Don't Ask, Don't Tell

A lot of things have changed in the last few months.  One, I no longer have any desire to clean the house.  I went from an anal-retentive clean freak 20 years ago to a, “well, as long as nothing is growing on it, it can wait until the weekend” kind of girl.  Seems I always have something more fun to do or people to see.  I find it highly satisfying up until the moment I realize that I’ve lost the dog under the layers of dust.  Today, I dusted.  And mowed.  And trimmed trees.  I also picked up the paint to repaint the kitchen because the color I used before went with the old floor, not the new floor.  And cleaned out the garage.  Oh, and picked up some tile to redo the bathrooms this winter.  And converted some digital photos to black & white and hung them in my house.  I followed this up with drafting long, outrageous text messages to tease my girlfriend who has three of her five sisters visiting her. 

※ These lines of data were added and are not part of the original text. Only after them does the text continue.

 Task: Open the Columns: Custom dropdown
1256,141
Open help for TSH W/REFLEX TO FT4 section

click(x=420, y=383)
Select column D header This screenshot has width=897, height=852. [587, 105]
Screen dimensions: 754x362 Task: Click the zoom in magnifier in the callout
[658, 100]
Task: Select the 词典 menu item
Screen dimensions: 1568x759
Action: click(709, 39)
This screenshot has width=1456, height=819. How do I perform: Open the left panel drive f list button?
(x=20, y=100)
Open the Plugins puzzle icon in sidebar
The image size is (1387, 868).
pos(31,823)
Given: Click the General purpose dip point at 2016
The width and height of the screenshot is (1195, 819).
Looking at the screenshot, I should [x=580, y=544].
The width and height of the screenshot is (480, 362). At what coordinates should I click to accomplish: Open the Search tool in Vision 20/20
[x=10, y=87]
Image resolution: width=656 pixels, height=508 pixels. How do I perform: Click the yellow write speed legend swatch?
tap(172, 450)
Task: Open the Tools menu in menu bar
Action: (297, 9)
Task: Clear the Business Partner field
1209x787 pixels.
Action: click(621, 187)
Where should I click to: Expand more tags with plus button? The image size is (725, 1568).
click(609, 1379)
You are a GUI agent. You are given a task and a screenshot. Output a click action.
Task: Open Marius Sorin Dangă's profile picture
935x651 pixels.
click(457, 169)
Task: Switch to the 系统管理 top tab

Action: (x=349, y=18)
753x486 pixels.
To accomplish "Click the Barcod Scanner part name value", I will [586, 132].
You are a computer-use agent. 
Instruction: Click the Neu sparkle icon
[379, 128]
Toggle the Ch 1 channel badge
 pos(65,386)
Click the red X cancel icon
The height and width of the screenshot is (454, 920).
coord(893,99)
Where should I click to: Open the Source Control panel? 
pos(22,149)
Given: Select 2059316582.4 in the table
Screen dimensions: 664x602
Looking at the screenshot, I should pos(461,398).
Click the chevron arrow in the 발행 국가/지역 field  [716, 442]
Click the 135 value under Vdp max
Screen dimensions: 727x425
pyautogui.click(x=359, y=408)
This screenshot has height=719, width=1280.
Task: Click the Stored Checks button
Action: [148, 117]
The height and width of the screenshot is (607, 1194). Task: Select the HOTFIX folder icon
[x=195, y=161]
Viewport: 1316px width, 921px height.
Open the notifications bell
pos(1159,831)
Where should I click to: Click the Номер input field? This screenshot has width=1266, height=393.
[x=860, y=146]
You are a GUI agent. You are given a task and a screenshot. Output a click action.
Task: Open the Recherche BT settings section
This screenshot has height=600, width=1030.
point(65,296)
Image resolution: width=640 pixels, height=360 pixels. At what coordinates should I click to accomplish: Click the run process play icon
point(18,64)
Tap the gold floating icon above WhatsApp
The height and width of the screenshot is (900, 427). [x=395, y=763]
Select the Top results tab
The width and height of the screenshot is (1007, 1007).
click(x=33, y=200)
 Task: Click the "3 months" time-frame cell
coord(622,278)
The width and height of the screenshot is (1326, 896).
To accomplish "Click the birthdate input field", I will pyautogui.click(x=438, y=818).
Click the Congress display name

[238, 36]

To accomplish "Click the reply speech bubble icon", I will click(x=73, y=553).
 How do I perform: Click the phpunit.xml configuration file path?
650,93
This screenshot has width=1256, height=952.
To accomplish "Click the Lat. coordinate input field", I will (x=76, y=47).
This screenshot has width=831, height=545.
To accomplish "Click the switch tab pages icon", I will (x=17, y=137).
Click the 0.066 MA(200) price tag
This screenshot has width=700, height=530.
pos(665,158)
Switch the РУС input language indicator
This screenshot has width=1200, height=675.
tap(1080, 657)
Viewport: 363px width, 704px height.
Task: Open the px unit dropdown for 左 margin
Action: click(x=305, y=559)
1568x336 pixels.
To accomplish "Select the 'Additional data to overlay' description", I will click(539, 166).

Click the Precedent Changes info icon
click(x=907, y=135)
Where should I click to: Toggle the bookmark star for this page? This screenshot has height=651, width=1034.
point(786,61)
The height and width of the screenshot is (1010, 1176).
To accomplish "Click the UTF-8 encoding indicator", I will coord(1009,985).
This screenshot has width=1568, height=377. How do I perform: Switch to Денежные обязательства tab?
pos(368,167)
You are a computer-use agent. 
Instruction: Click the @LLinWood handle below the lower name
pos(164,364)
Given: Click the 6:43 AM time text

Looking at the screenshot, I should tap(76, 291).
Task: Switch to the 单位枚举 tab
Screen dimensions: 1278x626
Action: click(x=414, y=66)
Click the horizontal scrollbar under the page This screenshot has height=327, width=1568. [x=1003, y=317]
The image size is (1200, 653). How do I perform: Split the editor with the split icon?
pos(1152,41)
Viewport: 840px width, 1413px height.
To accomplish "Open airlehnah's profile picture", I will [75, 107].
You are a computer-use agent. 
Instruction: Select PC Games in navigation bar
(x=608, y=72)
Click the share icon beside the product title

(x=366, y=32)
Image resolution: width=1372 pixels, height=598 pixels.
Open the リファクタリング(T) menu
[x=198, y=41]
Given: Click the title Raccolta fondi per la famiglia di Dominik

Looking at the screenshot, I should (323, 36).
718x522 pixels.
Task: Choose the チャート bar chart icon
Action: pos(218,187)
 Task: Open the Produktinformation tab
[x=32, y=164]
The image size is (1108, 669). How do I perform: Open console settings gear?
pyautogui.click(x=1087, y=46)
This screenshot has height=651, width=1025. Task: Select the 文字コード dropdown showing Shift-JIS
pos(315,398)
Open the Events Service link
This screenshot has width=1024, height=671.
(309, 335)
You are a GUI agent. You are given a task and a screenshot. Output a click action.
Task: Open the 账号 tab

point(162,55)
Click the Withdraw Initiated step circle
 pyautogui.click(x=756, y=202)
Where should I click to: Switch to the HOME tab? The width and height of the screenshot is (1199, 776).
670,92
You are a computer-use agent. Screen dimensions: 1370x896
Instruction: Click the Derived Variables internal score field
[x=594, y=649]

One of the items I picked up in my reading this week was news that William J. Mann’s, Kate:  The Woman Who Was Hepburn, is due out very soon.  The more interesting portions, at least to me, being related to the fact that Hepburn was, in fact, at least bisexual and probably lesbian, and her 25-year relationship with married man and fellow movie star Spencer Tracy was a deep one, but not romantic.  Hepburn carefully constructed a mythic romance with Tracy, helped largely by their friends and publicists.  I found it fascinating, after reading the Vanity Fair article, that Hepburn had quite a long string of woman lovers, the major one being American Express heiress Laura Harding in the 1930s (they maintained a relationship until Harding’s death in 1994—as we all know, Lesbians hang onto their former lovers, they may need help moving in the U-Haul).  Whether this is more Hollywood fiction to churn sales will never be determined as Hepburn was a “don’t ask, don’t tell” kind of gal with the public.  This is one book I probably will pick up.

Time to scrub floors and pour a margarita to reward myself!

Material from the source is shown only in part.